→ Task input:
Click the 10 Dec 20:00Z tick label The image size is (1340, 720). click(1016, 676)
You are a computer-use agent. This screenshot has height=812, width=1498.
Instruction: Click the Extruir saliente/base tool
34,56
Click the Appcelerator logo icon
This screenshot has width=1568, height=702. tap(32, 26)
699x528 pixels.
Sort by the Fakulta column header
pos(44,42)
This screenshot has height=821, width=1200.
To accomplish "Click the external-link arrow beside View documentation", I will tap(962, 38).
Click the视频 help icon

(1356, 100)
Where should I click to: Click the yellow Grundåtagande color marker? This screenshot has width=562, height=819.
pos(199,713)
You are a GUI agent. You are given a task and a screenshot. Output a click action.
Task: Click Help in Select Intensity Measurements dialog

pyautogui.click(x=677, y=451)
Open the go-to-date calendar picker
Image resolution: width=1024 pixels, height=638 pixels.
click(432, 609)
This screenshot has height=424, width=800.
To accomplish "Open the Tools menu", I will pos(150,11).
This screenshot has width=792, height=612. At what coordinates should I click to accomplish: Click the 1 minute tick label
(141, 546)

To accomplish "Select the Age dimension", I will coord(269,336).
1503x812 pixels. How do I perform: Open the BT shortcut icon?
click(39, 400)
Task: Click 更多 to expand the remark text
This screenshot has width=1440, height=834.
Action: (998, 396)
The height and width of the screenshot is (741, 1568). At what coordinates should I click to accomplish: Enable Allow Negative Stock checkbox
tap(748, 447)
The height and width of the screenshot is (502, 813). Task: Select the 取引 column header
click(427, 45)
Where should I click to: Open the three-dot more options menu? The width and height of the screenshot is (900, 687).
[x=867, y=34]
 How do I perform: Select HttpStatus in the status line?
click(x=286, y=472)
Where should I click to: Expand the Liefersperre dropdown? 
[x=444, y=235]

→ Task details:
Up to and including the last line of the data, copy each line exactly, starting with the line that contains "Where should I click to: Expand".

→ Task response:
Where should I click to: Expand the Liefersperre dropdown? 
[x=444, y=235]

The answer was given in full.